Builders say arbitration is faster and cheaper than litigation. But homeowner and consumer groups, including Consumers Union, the publisher of Consumer Reports, say arbitration panels may be stacked in favor of industry and deprive citizens of their constitutional right to a jury trial. The outcomes may also be sealed, meaning the public can’t learn about serious issues.
Resale buyers are not bound by arbitration clauses because they were not a party to the original contract. In part to keep these buyers from suing over defects, builders have successfully lobbied states to pass “right to cure” laws. These require builders to be given a chance to fix defects before homeowners can sue.

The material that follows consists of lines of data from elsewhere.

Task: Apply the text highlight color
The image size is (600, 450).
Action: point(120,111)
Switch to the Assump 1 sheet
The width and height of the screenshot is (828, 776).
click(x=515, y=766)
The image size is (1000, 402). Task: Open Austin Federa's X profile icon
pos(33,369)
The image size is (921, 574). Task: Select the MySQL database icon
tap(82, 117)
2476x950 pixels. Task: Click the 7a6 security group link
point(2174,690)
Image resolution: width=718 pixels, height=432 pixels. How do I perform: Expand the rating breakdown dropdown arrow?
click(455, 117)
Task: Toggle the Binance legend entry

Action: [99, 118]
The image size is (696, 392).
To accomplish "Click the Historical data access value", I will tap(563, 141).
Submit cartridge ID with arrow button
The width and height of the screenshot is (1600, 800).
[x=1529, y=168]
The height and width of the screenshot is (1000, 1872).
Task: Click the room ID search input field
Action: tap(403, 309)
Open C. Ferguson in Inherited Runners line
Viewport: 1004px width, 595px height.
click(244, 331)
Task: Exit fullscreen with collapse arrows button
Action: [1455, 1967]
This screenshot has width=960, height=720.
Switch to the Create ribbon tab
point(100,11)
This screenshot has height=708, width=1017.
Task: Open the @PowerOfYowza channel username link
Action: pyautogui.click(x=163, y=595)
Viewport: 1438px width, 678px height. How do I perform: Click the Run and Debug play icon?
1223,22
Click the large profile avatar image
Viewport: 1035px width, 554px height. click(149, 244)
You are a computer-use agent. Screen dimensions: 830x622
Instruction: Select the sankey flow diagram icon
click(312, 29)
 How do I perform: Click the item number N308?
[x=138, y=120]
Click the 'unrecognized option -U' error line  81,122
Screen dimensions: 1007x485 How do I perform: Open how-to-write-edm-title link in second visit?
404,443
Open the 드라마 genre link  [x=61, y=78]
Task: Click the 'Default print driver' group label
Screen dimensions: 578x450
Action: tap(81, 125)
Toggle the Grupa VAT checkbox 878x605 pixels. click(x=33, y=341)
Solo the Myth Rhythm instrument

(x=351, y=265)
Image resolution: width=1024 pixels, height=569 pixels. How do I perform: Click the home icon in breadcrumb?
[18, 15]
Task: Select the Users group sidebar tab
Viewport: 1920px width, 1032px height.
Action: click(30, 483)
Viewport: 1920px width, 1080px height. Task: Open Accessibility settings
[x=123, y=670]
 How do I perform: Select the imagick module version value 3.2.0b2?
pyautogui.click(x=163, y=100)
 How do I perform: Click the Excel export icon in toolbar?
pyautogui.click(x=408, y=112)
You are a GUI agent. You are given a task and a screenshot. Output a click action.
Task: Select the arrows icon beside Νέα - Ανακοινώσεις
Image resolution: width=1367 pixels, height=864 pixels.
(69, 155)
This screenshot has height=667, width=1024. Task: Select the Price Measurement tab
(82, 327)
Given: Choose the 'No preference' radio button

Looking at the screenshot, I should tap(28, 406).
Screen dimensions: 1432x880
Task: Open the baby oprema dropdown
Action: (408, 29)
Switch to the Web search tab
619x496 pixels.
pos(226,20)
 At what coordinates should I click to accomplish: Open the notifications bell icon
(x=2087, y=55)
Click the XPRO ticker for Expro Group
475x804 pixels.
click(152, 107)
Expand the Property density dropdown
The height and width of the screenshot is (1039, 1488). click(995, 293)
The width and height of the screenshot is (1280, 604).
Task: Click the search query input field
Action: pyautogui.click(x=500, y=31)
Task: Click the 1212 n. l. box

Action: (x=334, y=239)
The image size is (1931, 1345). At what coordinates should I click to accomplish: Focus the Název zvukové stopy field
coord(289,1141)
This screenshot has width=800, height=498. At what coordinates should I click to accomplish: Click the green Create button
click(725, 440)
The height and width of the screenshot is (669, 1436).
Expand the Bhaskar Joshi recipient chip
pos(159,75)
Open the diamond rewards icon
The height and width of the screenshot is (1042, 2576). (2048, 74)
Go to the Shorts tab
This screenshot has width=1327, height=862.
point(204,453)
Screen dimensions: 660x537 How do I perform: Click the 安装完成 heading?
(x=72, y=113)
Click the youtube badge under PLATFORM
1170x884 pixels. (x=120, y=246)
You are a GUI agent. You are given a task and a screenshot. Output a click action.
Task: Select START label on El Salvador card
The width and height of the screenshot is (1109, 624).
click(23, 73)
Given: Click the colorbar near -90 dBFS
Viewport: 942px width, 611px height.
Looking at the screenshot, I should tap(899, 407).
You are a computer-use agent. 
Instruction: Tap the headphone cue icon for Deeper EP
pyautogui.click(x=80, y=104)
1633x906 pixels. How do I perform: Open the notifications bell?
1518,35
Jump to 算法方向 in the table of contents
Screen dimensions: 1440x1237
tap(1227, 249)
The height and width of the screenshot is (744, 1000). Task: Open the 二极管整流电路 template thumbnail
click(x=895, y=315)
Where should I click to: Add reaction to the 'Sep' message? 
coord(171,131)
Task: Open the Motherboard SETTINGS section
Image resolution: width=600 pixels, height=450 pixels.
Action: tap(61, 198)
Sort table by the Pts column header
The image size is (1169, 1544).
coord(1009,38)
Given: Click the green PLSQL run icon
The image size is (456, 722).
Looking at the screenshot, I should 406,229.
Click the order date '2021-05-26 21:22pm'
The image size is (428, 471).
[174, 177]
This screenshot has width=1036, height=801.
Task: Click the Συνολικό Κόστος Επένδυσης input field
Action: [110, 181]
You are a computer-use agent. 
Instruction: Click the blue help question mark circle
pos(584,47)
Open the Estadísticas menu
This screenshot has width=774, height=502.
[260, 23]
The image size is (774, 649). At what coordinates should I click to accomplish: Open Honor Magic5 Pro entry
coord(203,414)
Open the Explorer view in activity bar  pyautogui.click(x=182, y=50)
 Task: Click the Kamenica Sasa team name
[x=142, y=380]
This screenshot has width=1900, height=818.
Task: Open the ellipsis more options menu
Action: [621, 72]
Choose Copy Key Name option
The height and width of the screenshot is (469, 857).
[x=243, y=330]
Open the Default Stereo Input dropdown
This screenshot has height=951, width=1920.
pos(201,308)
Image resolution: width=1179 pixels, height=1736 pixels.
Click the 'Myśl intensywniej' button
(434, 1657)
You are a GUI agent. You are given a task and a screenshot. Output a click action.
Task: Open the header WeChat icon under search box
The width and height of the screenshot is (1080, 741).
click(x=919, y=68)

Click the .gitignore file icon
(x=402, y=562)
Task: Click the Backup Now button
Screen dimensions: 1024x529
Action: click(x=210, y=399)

Eighteen states have passed such laws in the last two years, and legislation is pending in at least two others. But homeowner groups complain that right-to-cure laws create unfair obstacles to justice. For example, if, after abiding by a right-to-cure law, a homeowner still wants to sue, he may not be able to if the statute of limitations has expired. In any case, no one we spoke to said they sued their builder without first trying to get repairs made.
Computer databases that track the claims history of a house are another development in the property-insurance industry that could have an effect on the resale housing market. A house with many claims may be difficult to insure or sell without major repairs. Prospective buyers who don’t check the claims history in the home’s Automated Property Loss Underwriting System (A-PLUS) report or Comprehensive Loss Underwriting Exchange (CLUE) report could find out too late that they must pay huge premiums to insure it.
Lenders could also suffer if shoddy construction problems multiply, and the effects could ripple throughout the economy. Banks and federally chartered institutions that buy bank mortgages, including Freddie Mac and Fannie Mae, with $3.3 trillion in mortgage-backed securities, could end up with a significant inventory of reduced or worthless collateral. Consider the case of one New Jersey homeowner who in 1995 paid $278,000, including a $150,000 mortgage, on a property recently reassessed at just $90,000 because of serious structural defects.
While mortgage lenders require real-estate appraisals as a condition of lending for a mortgage or equity loan, they generally don’t require a property inspection that would reveal defects that could undermine its value.